> ASSIGNMENT
Return, from the material below, each line in which "computer" occurs.

> DATA UNDER STUDY
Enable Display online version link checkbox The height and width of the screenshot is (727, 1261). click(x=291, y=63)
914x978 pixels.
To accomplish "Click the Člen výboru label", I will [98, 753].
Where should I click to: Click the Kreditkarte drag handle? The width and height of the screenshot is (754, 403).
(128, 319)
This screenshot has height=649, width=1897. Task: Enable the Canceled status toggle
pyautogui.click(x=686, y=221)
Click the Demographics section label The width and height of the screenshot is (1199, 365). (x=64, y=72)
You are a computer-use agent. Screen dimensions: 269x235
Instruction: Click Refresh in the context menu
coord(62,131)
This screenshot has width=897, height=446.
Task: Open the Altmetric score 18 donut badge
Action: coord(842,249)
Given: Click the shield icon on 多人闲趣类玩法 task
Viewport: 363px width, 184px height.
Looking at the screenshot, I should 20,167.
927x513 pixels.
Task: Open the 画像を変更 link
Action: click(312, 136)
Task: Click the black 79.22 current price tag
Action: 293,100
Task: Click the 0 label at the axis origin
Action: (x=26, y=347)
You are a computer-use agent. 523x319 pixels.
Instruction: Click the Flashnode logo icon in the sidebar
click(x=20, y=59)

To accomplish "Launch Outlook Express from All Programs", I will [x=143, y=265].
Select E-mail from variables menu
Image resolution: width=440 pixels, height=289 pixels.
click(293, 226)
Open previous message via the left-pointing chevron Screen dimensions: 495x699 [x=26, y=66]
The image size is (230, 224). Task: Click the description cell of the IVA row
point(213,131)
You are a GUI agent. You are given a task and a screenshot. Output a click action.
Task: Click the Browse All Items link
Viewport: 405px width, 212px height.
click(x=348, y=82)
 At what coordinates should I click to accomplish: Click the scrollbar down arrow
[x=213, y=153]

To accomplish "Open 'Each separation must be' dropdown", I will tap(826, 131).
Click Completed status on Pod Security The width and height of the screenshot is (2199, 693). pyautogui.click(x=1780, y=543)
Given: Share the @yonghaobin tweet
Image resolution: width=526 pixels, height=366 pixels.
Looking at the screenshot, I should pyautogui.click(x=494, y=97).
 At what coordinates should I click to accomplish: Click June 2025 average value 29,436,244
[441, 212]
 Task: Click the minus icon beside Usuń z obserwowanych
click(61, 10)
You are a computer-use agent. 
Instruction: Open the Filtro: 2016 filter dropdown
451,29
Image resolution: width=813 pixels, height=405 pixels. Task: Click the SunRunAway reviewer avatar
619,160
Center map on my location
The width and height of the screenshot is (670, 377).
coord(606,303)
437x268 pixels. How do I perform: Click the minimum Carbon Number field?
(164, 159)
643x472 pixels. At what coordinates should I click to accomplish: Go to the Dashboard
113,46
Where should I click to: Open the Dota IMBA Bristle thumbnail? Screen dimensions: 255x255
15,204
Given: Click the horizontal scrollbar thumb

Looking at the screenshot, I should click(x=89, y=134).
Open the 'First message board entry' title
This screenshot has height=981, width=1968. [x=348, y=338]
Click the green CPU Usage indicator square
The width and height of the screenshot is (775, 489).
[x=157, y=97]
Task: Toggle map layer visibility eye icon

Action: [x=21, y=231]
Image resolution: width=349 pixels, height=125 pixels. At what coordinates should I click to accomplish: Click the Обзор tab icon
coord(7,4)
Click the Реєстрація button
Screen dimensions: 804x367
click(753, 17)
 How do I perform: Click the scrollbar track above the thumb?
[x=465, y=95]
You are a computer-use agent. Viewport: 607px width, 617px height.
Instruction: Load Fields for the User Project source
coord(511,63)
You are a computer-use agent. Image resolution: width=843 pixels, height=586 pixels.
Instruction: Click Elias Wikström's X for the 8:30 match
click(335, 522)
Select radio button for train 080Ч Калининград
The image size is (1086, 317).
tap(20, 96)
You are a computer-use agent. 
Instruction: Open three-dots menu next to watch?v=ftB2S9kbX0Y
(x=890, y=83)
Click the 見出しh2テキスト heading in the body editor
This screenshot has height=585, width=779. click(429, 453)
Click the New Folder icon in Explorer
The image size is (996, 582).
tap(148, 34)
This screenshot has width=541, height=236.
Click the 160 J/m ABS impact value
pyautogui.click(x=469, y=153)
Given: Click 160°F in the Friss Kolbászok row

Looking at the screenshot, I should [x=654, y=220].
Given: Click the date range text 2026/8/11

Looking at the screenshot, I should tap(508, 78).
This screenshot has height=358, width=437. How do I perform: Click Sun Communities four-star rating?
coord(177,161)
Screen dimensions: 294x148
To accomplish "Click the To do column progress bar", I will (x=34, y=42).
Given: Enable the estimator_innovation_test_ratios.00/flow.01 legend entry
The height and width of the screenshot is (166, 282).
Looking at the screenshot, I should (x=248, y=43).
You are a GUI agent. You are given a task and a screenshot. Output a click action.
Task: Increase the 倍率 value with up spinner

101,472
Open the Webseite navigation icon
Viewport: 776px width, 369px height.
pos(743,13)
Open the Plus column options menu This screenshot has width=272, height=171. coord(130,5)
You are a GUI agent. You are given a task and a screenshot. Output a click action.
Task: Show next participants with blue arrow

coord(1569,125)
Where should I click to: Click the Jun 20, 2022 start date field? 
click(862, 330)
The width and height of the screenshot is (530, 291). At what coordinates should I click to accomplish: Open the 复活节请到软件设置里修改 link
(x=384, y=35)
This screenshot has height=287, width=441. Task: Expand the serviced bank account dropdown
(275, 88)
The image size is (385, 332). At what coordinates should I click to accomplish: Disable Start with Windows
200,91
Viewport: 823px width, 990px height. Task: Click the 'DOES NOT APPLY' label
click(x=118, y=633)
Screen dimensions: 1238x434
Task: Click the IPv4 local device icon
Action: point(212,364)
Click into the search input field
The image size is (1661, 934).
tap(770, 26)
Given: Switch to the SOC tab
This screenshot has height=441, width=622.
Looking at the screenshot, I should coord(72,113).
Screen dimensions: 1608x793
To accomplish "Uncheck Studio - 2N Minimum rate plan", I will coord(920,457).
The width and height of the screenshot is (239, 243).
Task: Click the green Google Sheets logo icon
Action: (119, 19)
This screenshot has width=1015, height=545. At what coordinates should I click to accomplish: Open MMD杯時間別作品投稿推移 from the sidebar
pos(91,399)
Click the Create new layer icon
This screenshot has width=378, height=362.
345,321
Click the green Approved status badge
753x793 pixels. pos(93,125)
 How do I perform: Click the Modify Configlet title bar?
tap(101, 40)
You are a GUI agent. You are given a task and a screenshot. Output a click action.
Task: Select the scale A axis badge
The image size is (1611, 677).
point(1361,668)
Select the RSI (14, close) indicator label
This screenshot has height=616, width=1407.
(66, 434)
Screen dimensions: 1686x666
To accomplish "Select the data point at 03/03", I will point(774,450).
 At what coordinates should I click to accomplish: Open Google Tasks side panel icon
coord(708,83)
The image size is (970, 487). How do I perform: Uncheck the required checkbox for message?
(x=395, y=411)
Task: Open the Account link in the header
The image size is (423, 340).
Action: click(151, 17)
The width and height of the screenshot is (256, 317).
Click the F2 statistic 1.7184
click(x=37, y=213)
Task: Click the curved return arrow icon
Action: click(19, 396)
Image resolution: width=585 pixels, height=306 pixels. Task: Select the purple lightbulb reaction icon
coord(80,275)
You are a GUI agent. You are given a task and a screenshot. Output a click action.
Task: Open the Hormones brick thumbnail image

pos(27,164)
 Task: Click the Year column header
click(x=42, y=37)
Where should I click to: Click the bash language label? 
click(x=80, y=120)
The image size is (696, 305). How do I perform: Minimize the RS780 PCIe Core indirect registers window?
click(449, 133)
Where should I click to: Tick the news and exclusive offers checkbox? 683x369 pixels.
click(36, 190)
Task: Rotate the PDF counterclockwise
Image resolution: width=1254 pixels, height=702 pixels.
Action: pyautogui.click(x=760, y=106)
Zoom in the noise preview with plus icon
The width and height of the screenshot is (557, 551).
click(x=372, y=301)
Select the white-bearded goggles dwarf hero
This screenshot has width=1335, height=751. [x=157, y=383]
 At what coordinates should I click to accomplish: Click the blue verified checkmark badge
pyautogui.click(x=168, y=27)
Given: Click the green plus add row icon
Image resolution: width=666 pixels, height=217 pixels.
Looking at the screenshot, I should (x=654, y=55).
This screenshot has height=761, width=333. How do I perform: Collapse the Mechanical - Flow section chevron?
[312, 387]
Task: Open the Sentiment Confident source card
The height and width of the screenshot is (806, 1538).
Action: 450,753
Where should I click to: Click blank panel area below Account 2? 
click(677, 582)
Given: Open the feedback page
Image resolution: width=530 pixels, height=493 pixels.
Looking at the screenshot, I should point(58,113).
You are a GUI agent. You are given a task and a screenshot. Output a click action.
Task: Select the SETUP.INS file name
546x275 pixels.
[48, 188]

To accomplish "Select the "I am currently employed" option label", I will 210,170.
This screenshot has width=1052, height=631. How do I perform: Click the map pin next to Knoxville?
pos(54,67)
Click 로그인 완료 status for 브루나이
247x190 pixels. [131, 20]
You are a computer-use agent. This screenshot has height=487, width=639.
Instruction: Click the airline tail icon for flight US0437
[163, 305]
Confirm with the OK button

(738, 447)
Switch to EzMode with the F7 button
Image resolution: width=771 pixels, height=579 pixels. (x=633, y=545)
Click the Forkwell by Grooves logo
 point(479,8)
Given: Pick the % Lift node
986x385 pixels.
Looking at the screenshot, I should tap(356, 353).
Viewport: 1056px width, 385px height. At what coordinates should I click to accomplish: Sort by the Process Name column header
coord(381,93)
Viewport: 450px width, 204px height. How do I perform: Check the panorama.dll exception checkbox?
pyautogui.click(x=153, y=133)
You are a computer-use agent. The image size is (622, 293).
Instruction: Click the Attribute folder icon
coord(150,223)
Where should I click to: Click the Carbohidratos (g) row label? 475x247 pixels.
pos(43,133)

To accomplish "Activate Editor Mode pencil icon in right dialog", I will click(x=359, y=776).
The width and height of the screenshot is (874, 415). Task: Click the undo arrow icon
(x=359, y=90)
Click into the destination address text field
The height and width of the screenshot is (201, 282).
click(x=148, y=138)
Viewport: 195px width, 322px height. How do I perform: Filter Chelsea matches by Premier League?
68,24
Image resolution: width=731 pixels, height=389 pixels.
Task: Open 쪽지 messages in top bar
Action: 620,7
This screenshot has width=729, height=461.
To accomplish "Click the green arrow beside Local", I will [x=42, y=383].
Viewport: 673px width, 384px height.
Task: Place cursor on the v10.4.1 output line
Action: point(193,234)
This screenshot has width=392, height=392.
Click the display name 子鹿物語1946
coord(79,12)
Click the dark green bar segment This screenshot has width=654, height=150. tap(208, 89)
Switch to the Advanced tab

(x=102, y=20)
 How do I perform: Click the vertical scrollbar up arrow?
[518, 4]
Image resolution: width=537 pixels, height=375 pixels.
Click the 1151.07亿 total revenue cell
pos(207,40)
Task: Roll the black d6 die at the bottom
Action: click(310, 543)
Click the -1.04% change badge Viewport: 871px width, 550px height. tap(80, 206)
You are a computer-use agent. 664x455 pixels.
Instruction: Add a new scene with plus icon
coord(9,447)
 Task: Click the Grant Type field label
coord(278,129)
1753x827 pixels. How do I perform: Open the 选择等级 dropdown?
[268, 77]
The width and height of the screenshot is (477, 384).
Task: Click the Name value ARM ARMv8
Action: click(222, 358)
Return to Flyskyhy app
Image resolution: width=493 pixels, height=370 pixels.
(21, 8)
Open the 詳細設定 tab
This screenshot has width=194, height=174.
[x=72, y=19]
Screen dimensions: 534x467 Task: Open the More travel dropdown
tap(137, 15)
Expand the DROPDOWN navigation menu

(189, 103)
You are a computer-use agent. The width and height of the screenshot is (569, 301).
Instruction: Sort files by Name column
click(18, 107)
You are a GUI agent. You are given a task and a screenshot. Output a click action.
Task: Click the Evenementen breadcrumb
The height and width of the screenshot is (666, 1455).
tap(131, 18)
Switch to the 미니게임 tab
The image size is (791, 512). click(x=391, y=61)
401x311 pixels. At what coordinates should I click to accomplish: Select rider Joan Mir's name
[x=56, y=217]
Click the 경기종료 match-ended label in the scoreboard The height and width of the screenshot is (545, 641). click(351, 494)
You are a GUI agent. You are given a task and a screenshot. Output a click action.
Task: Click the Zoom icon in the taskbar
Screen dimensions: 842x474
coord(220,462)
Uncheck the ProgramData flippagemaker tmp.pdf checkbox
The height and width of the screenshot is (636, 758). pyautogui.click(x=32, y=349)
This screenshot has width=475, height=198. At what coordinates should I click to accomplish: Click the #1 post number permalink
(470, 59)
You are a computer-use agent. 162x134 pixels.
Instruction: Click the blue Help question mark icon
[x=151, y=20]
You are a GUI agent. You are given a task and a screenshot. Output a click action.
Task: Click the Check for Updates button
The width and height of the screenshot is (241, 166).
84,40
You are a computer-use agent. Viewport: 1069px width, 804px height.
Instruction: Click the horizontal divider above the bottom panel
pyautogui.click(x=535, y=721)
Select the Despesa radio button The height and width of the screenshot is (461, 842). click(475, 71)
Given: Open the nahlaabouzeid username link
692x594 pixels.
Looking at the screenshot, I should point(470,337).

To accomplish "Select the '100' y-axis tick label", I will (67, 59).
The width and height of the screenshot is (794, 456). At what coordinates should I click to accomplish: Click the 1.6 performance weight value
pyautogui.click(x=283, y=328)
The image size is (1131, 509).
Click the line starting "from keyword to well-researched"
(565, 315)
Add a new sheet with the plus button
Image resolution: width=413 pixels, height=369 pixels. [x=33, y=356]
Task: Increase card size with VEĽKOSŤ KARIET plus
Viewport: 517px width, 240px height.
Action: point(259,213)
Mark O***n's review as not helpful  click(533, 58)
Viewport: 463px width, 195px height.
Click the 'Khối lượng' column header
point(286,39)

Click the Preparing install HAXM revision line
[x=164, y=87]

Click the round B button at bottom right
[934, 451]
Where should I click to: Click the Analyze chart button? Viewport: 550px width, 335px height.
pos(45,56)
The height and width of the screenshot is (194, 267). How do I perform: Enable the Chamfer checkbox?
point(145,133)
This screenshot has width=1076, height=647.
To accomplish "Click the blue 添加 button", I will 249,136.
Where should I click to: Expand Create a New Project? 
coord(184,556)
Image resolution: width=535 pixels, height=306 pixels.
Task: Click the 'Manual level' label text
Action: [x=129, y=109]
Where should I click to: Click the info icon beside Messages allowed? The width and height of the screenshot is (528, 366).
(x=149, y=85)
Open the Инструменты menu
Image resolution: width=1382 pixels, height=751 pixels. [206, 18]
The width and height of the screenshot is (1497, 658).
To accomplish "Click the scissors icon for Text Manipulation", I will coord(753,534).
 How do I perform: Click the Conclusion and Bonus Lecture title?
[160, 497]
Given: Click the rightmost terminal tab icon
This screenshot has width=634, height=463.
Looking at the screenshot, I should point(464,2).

> EXPECTED OUTPUT
You are a computer-use agent. Screen dimensions: 269x235
You are a computer-use agent. 523x319 pixels.
You are a computer-use agent. 
You are a computer-use agent. Viewport: 607px width, 617px height.
You are a computer-use agent. Image resolution: width=843 pixels, height=586 pixels.
You are a computer-use agent. 
You are a computer-use agent. This screenshot has height=487, width=639.
You are a computer-use agent. The image size is (622, 293).
You are a computer-use agent. 664x455 pixels.
You are a computer-use agent. The width and height of the screenshot is (569, 301).
You are a computer-use agent. 162x134 pixels.
You are a computer-use agent. Viewport: 1069px width, 804px height.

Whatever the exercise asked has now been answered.